O médico lembra que para estes profissionais estarem completamente protegidos, não só eles deviam estar a usar máscaras, mas também todos os doentes. Caso contrário a proteção não é total. “Uma máscara cirúrgica dura quatro horas, uma máscara tipo FFP2 dura seis horas, porque a humidade provocada pela respiração faz com que as torne ineficazes”, diz. Ou seja, durante um turno de 12 horas, as máscaras cirúrgicas, as mais comuns, deviam ser mudadas três vezes. O mesmo para os pacientes.
“Se começamos a ter muitos profissionais de saúde infetados fora começam a falhar os profissionais de saúde”, diz. Para depois lembrar que todos eles deviam ser testados quinzenalmente. “Faz parte da contenção da infeção a proteção das pessoas e testar as pessoas”, acrescenta.

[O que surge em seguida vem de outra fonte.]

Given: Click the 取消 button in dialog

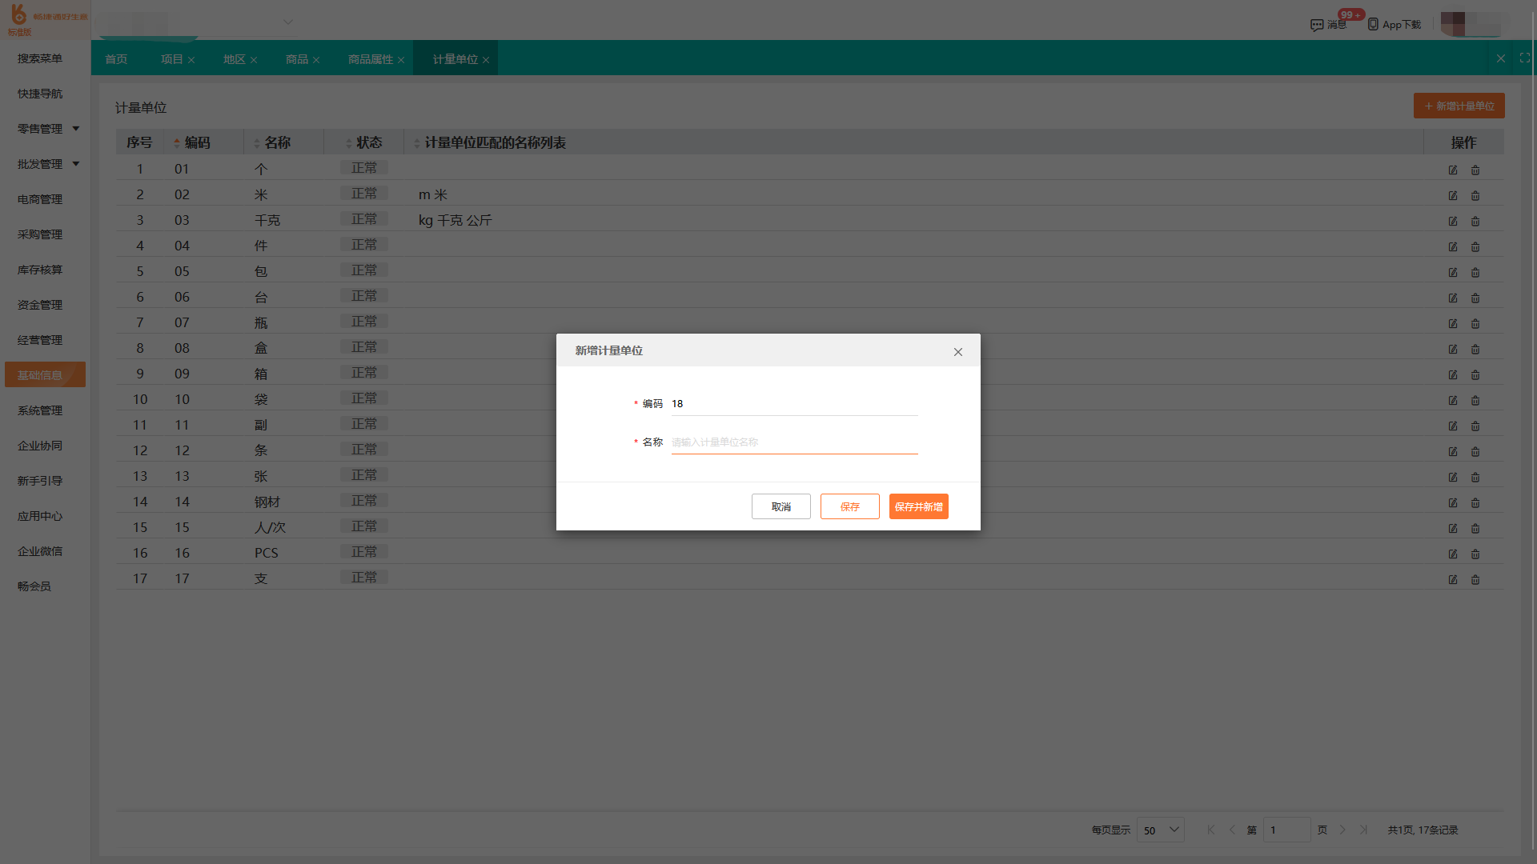Looking at the screenshot, I should (781, 506).
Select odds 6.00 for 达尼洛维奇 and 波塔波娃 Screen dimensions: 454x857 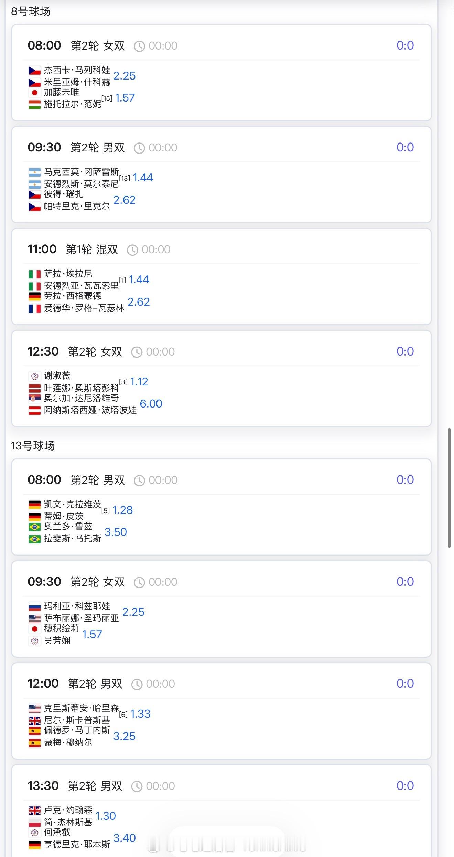click(x=151, y=404)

“Se formos testar todos os profissionais de saúde, teremos muito mais infetados”, afirma.
O bastonário diz também que era importante ter mais dados sobre os pacientes que morreram para se poder fazer alguma investigação científica. Desde a idade ao estado de saúde, à evolução da doença e ao historial clínico do paciente. “A Ordem e as Escolas Médicas têm a parte cientifica que o Ministério da Saúde não tem”, adverte. “Já pedimos várias vezes e eu já me cansei de pedir”, diz. O boletim da Direção Geral da Saúde desta sexta-feira dava conta de 246 mortes por Covid-19.
O Observador tentou obter dados atualizados a esta sexta-feira sobre os profissionais de saúde internados em Unidades de Cuidados Intensivos, mas não obteve qualquer resposta.